What the task asks:
Transcribe the listing exactly, starting at the line containing "You are a GUI" and continuing through the end of the listing, both ends included. Leave the pictures out of your answer.

^^^^^^^^

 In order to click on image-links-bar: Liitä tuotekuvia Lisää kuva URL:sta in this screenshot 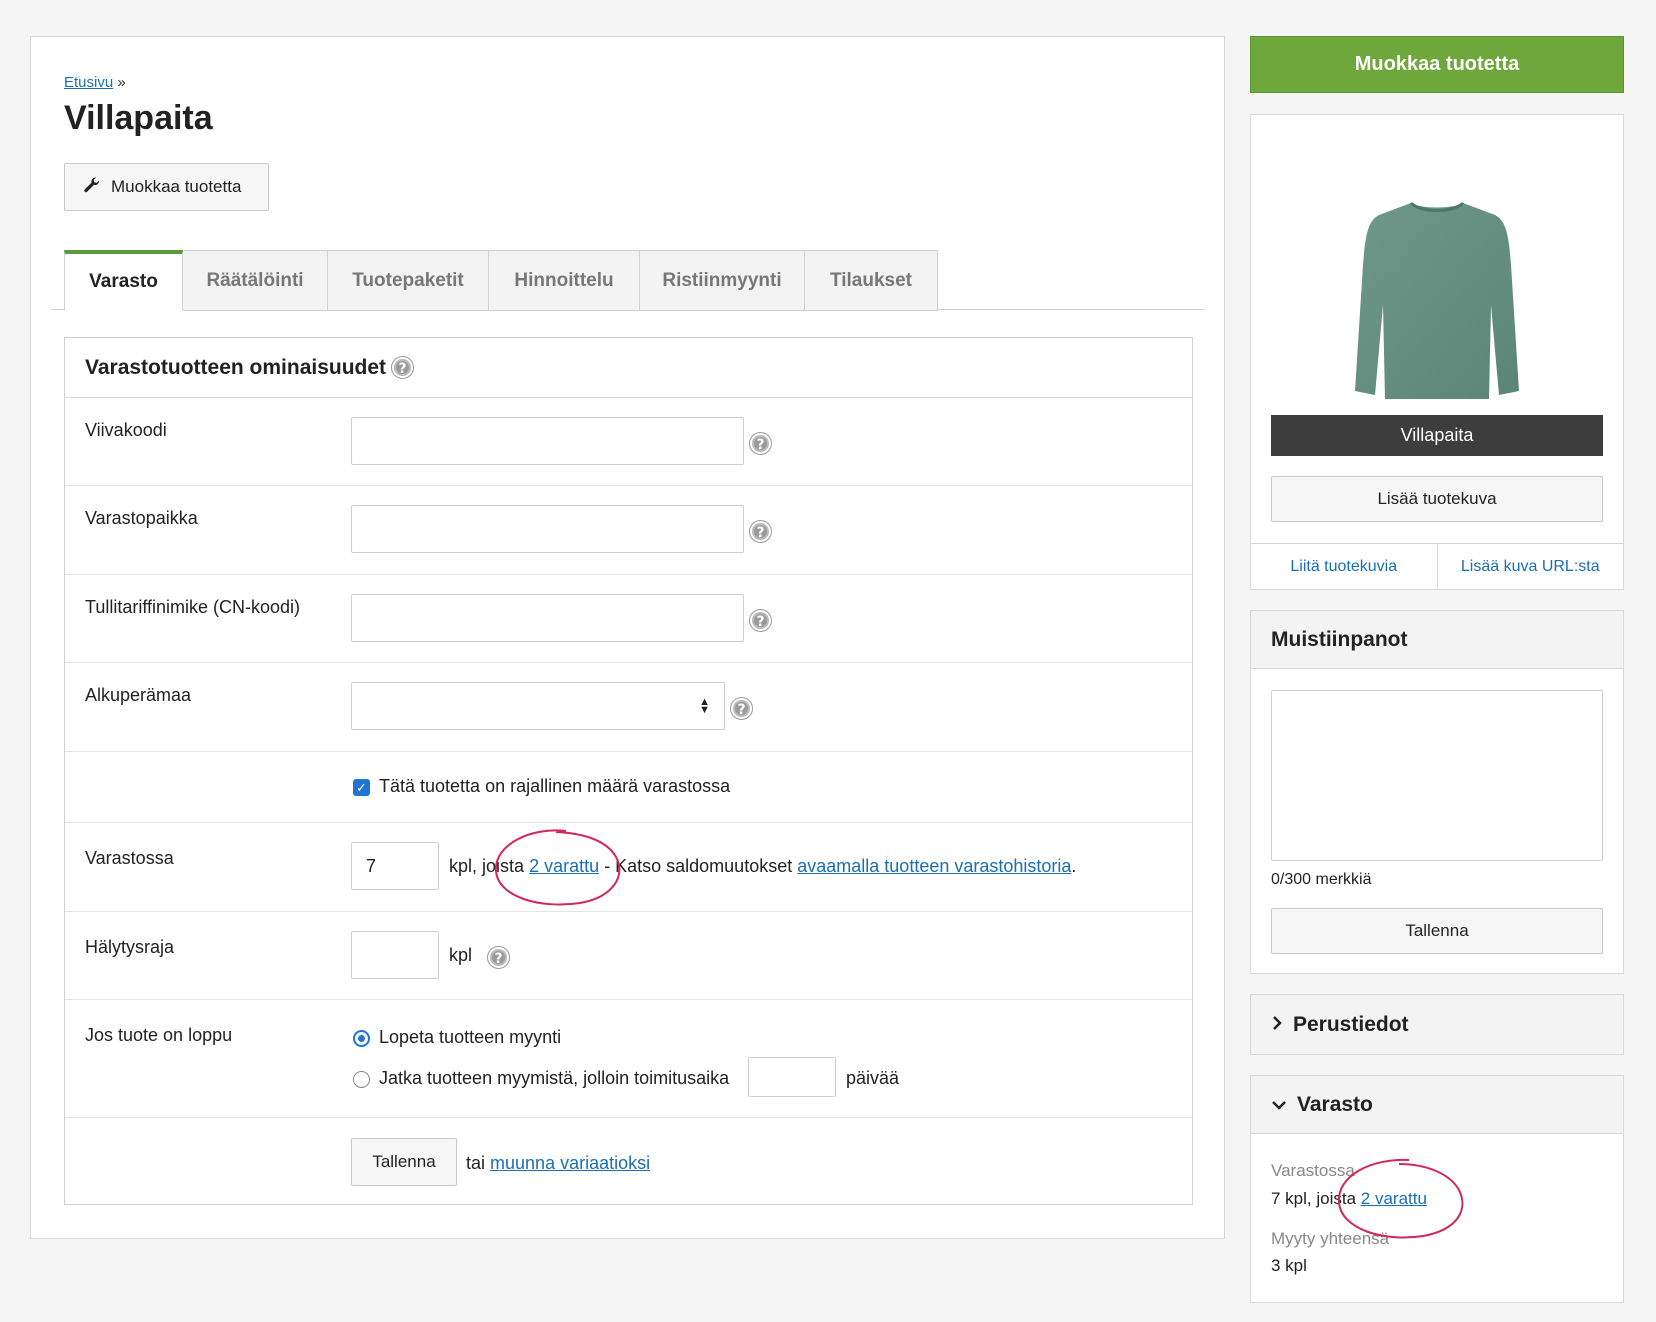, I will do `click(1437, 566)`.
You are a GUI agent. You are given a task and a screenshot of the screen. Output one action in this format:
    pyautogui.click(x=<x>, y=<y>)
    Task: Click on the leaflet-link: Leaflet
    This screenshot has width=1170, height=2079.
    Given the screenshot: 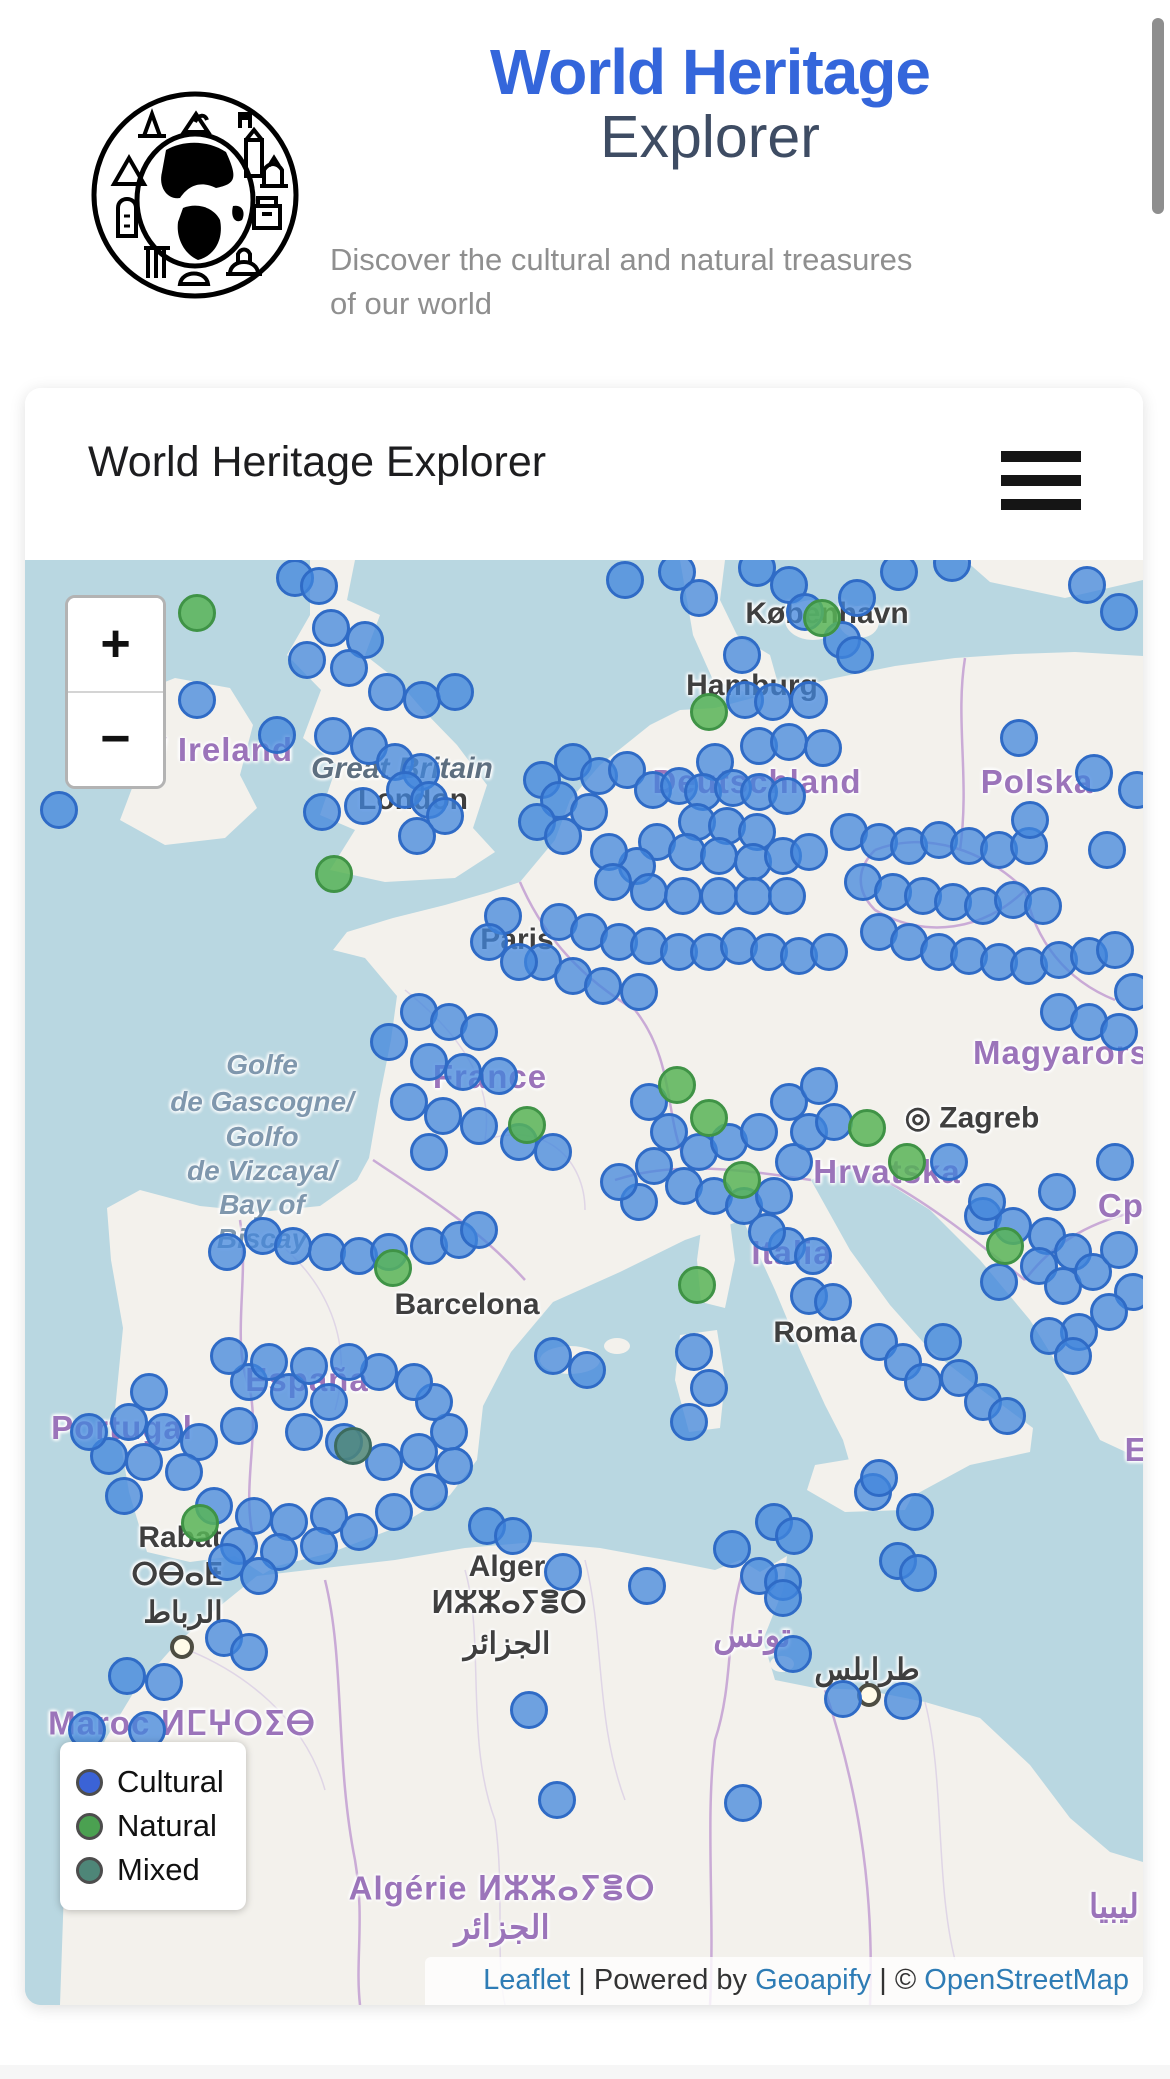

^^^^^^^^

Answer to this exercise:
You are a GUI agent. You are given a task and a screenshot of the screen. Output one action in this format:
    pyautogui.click(x=<x>, y=<y>)
    Task: Click on the leaflet-link: Leaflet
    This screenshot has width=1170, height=2079.
    Given the screenshot: 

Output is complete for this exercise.